You have the right to request that we amend your PHI that we created if you feel that the information is incorrect or incomplete. To request an amendment, you must submit the request, in writing, to our Privacy Officer. You must also provide reasoning to support your request. If you make such a written request, we will act on your request and respond to you, in writing, within 60 days of receipt of the request. Your request for an amendment may be denied if the request is not in writing or does not include a reason to support the request. In addition,we may deny your request if you ask us to amend information that (1) was not created by us, unless the person or entity that created the information is no longer available to make the amendment; (2) is not part of the information kept by or for us; (3) is not part of the information which you would be permitted to inspect or copy; or (4) is accurate and complete.

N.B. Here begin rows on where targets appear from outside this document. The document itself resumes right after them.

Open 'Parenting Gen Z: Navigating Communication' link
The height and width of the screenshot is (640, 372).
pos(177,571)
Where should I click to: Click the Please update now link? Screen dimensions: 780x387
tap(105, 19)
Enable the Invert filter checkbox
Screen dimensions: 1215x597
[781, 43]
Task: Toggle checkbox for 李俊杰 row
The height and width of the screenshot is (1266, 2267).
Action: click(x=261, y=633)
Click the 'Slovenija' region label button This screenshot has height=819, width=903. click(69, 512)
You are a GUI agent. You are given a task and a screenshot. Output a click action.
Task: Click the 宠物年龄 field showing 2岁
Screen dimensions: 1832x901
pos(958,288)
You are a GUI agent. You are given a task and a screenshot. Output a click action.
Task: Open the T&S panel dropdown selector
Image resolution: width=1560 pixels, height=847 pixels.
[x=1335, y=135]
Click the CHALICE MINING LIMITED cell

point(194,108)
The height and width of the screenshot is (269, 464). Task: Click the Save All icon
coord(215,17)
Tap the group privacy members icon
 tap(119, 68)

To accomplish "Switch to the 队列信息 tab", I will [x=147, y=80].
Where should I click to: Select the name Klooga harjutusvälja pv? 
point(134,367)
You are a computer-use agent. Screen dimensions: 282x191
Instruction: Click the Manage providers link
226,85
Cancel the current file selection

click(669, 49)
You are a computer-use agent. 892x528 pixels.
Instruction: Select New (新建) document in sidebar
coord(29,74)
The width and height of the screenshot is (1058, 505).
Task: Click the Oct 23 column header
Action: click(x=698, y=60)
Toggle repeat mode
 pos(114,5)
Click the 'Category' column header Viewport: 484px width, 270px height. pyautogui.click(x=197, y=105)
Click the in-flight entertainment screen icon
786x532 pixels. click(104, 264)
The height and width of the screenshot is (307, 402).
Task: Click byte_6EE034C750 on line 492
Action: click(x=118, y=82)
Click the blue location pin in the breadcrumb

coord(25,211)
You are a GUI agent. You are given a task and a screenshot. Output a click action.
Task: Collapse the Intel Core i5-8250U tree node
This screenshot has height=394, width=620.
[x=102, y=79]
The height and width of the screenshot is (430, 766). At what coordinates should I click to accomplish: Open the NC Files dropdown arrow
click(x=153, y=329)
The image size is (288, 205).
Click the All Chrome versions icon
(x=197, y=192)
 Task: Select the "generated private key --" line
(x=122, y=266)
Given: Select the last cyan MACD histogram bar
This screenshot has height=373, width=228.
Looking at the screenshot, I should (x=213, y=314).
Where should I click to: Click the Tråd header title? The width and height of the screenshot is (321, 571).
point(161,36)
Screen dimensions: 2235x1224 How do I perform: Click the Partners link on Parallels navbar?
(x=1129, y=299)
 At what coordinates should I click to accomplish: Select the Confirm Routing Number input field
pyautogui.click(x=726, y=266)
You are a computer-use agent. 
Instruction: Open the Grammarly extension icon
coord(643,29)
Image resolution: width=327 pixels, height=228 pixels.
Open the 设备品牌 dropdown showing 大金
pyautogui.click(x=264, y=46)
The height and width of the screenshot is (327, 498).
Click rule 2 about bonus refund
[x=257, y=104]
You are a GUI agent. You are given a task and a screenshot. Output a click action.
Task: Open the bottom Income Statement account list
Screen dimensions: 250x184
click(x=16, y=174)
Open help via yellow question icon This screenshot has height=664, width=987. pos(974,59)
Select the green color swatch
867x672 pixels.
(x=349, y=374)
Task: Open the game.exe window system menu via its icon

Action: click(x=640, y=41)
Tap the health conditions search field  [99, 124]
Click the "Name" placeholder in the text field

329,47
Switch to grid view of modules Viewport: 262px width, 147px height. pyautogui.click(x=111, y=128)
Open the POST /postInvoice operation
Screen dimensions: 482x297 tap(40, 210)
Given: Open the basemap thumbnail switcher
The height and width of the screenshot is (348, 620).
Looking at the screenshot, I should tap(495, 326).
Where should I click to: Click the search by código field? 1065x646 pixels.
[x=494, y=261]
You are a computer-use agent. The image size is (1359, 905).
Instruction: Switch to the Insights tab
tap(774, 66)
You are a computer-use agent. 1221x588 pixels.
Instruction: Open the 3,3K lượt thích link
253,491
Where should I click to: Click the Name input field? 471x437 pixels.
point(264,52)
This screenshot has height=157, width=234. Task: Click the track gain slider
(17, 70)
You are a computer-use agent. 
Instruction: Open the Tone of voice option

You have the right to request that we provide you with an accounting of certain disclosures of your PHI. To request an accounting, you must submit your request, in writing, to our Privacy Officer. Standard disclosures such as disclosures to you or disclosures for treatment, payment and health care operations would not be included in the accounting. Your request must state a time period for the accounting. The accounting may not be for a period greater than six years and may not include dates prior to April 14, 2018.
Your request should indicate in what form you want the accounting (for example, on paper,electronically). The first accounting in a 12-month period is free. We may charge a reasonable fee for additional accountings in the same 12-month period.
You have a right to receive a paper copy of our Notice of Privacy Practices. You may obtain a copy of this notice at our website, www..com or, to obtain a paper copy, please send request to contact@Secondconsult.com
You have the right to file a complaint if you believe we are not in compliance with our Notice of Privacy Practices and the Healthcare Information Portability and Accountability Act (HIPAA) or if you believe your privacy rights have been violated. Your complaint can be submitted, in writing, to our Privacy Officer. Your complaint can be anonymous. We value your opinion and we will not retaliate against you in any manner for filing a complaint. You also have a right to file a complaint with the Secretary of the Department of Health and Human Services.
If we make non-retroactive revisions to the Notice of Privacy Practices and thus change our Privacy Policies and Procedures we will apply those changes to PHI we receive, obtain and create in the future.